Подруга начинает во всей голос петь одновременно с солистом, кричащим в моем ухе. Сначала встряхивает свои волосы, потом мои и, вновь сыграв на виртуальных барабанах, обнимает меня за плечи. Я стесняюсь. Правда, стесняюсь еще несколько секунд. Затем вдруг музыка становится тише, медленней и я, непроизвольно прислушавшись к словам, замираю: как и каждая вещь в мире, эта песня оказывается куда глубже, куда проникновенней, чем на первый взгляд может показаться. Вовсе не веселая, вовсе не быстрая, а полная какой-то безнадеги, трагедии. Мужчина и женщина так громко, так чувственно поют о том, что поймают друг друга, что спасут один другого, не предадут, не оставят. И мое сердце разрывается. Под кульминацию. Под взрыв аккордов, голосов и шума. Появляются новые, грустные ноты, переходы, разрезающие меня на части, слышу новые слова.

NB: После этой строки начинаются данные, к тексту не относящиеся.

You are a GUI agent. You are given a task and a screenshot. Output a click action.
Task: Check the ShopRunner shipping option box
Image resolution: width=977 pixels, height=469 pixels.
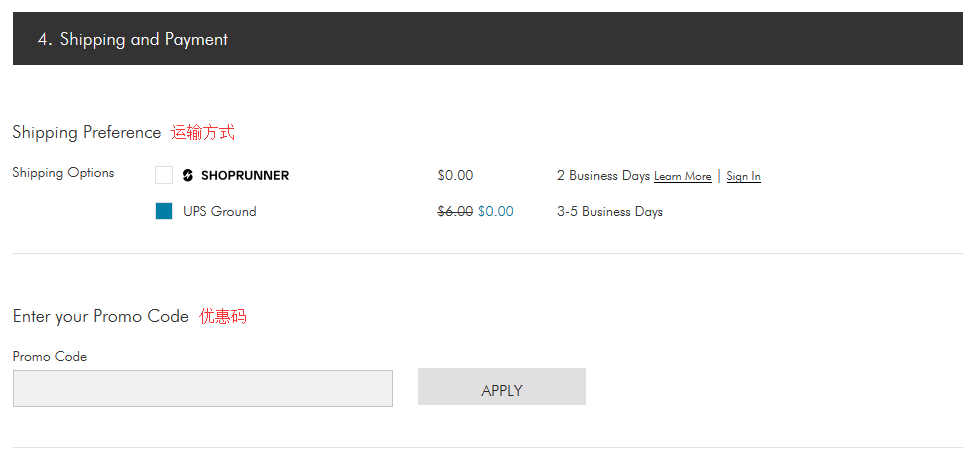click(x=164, y=175)
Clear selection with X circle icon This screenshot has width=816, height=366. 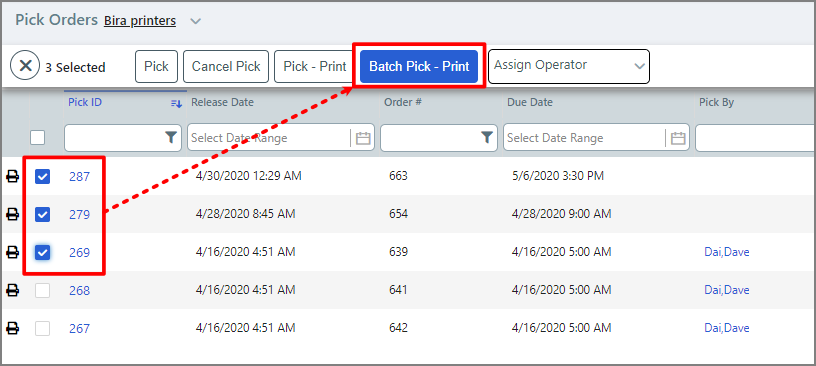coord(25,66)
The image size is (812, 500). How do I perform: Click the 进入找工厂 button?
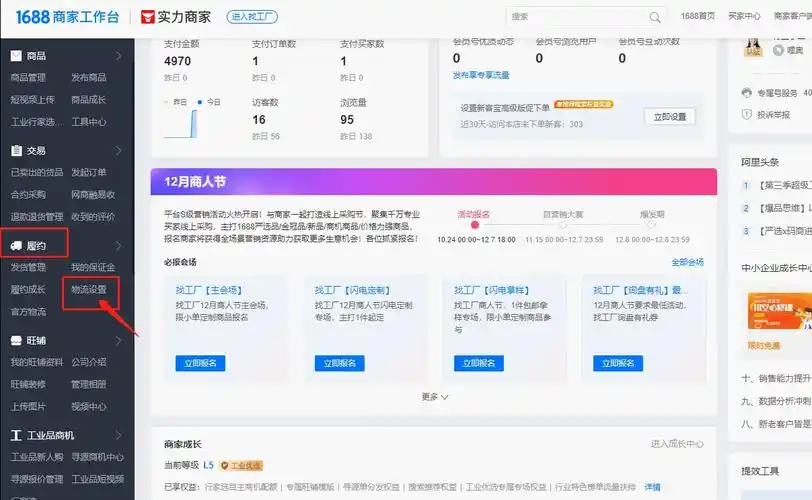click(x=253, y=17)
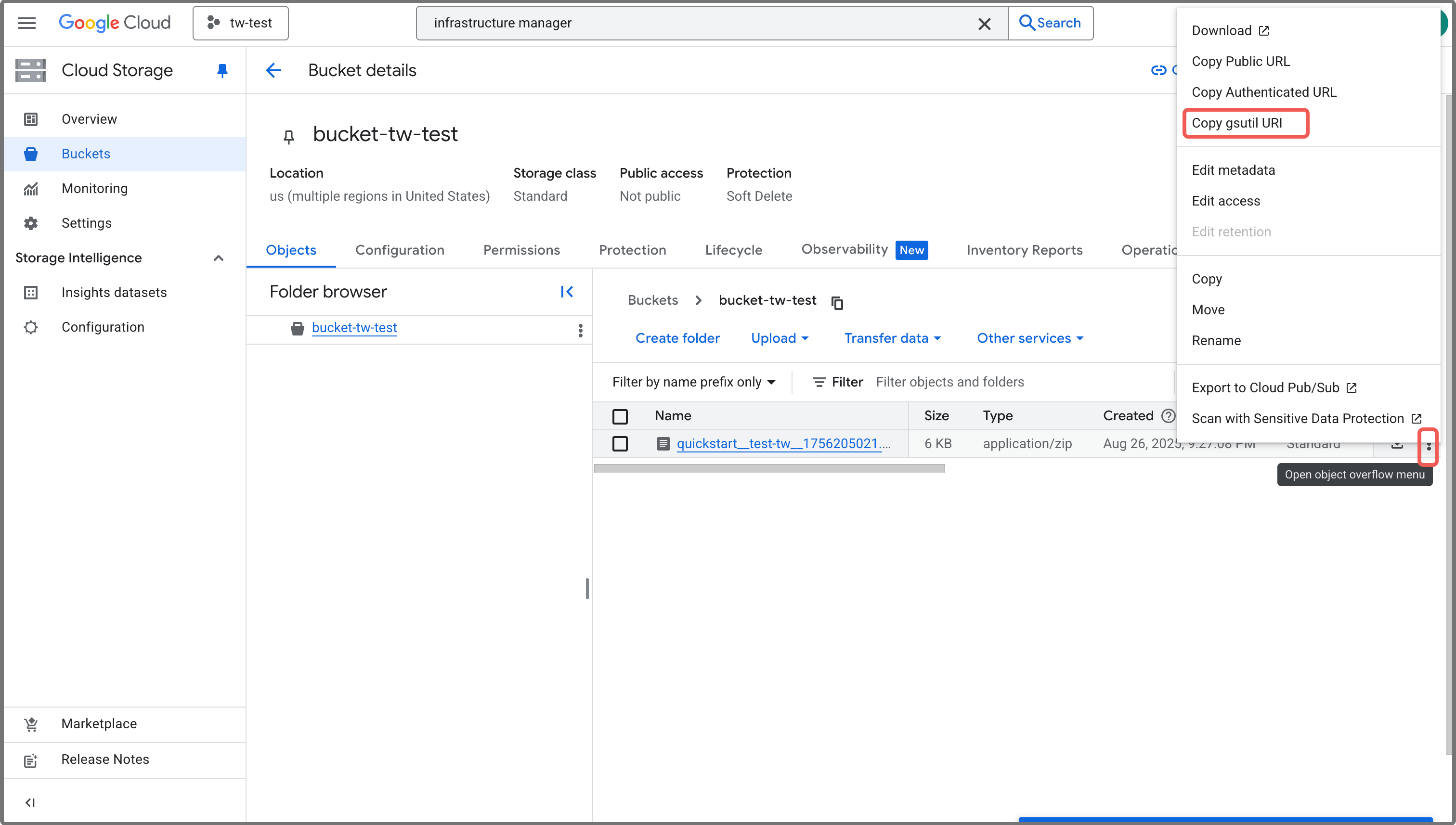The image size is (1456, 825).
Task: Open the Upload dropdown
Action: (780, 338)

И в песне не остается больше ничего веселого. Это крик, просьба: дай же мне свою любовь, я буду тебя ждать, дай же мне свою руку, я буду бороться за тебя. Смотрю на Лену, она смотрит на меня, и мы обе понимает, как много данные слова значат для каждой из нас. Песня заканчивается, мы больше не двигаемся, не поем, не обращаем внимания на окружающих. Просто продолжаем передавать свои мысли по воздуху, наблюдая за собственным отражением в глазах друг у друга. Возможно, в этой песне нет ничего особенного и остальные не найдут в ней ничего чувственного, сокровенного. Но сейчас, в эту самую минуту, она раскрывает во мне нечто новое, удивительное, что бывает достаточно редко: с мурашками, с перехватывающим дыханием, и я обожаю данное ощущение. Улыбаюсь и думаю: неплохо было бы включить эту песню в список Арины.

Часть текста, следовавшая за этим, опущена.